Czy prawdziwie wolny rynek nie potrafiłby sprostać takiemu zadaniu, jak kompleksowa opieka zdrowotna? Czy jest to zadanie rzeczywiście zbyt złożone dla zatomizowanych podmiotów działających „dla zysku” i nie kierowanych odgórnie przez jakiś urząd?  Codzienne życie udziela na to odpowiedzi w ogromnych wręcz ilościach. Weźmy na przykład  budowę domu. Jak wiele różnych działań trzeba w tym przedsięwzięciu skoordynować, zaplanować, poskładać w całość. A cóż powiedzieć o tak skomplikowanym przedsięwzięciu jak telefonia komórkowa, linie lotnicze, produkcja samochodów czy samolotów. Nawet tak proste – wydawałoby się – zadanie, jakim jest wytworzenie ołówka wymaga powiązania i koordynacji ogromnej ilości pojedynczych działań, najczęściej ludzi, którzy nawet się nie znają i którzy działają bez żadnego kierownictwa, a jednak – dzięki „niewidzialnej ręce rynku” potrafią się porozumieć i wytworzyć wspólne dzieło.

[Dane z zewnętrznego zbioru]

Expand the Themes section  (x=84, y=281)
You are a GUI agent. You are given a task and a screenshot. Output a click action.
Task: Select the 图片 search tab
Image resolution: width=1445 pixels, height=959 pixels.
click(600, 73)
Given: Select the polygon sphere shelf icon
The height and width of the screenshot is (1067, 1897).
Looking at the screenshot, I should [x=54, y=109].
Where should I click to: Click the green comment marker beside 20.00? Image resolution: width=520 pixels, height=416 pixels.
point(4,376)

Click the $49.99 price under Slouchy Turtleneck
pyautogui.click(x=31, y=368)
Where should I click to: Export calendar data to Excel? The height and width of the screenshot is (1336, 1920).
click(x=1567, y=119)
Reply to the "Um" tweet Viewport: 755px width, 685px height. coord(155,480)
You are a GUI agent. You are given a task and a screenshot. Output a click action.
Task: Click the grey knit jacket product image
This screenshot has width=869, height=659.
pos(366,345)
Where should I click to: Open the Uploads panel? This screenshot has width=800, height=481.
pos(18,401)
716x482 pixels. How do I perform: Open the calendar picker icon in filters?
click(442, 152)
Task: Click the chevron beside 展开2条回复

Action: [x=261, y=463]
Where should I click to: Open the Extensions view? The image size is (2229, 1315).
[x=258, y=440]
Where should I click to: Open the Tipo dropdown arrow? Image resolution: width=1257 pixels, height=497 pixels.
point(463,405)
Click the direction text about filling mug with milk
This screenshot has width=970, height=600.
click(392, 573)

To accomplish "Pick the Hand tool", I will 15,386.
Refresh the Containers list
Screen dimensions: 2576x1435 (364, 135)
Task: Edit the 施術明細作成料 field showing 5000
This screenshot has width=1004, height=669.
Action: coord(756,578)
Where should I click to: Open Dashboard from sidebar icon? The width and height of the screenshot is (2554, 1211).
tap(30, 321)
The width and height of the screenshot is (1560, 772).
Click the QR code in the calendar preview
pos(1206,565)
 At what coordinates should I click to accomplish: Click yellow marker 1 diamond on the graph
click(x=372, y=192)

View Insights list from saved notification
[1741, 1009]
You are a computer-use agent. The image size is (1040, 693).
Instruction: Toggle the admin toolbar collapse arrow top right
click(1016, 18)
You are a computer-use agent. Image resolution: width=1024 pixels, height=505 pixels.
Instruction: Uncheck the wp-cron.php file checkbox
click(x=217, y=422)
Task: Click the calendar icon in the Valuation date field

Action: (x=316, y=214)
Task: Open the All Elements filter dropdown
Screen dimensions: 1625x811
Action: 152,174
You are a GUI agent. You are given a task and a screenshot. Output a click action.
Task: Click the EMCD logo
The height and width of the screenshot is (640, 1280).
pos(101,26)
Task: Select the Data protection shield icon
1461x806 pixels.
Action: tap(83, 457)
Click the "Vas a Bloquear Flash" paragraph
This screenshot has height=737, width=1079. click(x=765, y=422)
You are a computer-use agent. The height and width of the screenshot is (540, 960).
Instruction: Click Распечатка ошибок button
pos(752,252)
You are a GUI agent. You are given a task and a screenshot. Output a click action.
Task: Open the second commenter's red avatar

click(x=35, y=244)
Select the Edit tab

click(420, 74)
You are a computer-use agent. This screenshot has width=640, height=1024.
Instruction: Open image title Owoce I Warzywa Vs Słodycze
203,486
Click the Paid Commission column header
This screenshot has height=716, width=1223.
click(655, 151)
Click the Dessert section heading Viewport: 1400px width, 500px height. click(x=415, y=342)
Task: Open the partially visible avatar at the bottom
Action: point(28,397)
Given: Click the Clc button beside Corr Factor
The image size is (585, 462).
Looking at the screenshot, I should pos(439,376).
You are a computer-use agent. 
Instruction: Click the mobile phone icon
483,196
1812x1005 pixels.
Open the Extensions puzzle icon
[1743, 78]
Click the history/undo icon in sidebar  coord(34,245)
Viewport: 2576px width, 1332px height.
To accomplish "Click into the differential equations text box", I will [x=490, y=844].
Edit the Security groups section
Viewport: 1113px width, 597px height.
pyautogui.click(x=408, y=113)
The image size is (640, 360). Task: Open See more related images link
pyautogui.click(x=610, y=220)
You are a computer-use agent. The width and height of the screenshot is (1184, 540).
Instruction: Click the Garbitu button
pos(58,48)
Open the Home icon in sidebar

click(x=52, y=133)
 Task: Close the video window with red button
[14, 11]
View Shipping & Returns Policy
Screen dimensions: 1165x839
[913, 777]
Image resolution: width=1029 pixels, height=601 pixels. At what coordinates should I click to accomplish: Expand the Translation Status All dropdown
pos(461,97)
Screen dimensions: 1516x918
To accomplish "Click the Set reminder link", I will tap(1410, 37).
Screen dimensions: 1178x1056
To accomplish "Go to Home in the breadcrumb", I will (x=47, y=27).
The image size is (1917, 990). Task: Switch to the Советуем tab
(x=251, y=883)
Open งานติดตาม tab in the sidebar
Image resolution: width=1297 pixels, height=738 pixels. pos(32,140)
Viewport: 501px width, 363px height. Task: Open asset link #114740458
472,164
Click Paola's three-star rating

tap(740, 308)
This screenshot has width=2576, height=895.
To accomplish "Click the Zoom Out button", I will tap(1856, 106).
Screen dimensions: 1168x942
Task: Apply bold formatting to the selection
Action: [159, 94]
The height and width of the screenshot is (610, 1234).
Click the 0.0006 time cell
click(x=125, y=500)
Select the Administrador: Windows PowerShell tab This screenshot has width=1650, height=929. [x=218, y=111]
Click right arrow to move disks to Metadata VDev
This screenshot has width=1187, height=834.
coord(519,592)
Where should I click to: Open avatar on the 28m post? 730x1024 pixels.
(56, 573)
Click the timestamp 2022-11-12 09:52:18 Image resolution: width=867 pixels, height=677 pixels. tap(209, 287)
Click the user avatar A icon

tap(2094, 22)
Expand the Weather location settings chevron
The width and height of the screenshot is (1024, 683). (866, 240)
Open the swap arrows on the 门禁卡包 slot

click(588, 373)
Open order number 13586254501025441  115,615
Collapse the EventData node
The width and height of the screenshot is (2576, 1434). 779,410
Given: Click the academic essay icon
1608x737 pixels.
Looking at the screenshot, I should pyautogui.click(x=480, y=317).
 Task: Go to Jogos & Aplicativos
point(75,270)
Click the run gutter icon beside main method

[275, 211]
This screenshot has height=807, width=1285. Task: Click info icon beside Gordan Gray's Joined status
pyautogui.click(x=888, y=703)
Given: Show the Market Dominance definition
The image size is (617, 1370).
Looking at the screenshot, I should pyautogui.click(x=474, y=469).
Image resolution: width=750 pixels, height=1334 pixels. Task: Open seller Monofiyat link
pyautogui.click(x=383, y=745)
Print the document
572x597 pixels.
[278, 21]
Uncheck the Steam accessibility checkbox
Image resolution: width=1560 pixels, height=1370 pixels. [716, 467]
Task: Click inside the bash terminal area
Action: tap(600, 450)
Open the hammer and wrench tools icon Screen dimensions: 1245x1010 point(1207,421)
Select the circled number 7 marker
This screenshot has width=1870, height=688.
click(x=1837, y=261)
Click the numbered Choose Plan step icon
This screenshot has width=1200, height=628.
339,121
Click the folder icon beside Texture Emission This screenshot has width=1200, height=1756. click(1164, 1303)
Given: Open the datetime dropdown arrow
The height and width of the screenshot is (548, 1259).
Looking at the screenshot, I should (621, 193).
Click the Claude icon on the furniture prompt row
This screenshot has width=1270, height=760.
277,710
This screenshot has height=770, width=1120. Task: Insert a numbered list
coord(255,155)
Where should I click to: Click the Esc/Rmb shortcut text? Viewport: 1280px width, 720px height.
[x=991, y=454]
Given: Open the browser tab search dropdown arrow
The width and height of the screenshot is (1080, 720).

Napisał o tym w sposób niezwykle obrazowy, a przy tym dowcipny, wręcz uroczy, Leonard Read, amerykański przedsiębiorca i ekonomista. Jego  opowiadanie: Ja, Ołówek  powinno być lekturą obowiązkową wszystkich ekspertów zajmujących się koordynowaną opieką zdrowotną wątpiących w możliwości osiągania złożonych celów przez rozwiązania wolnorynkowe.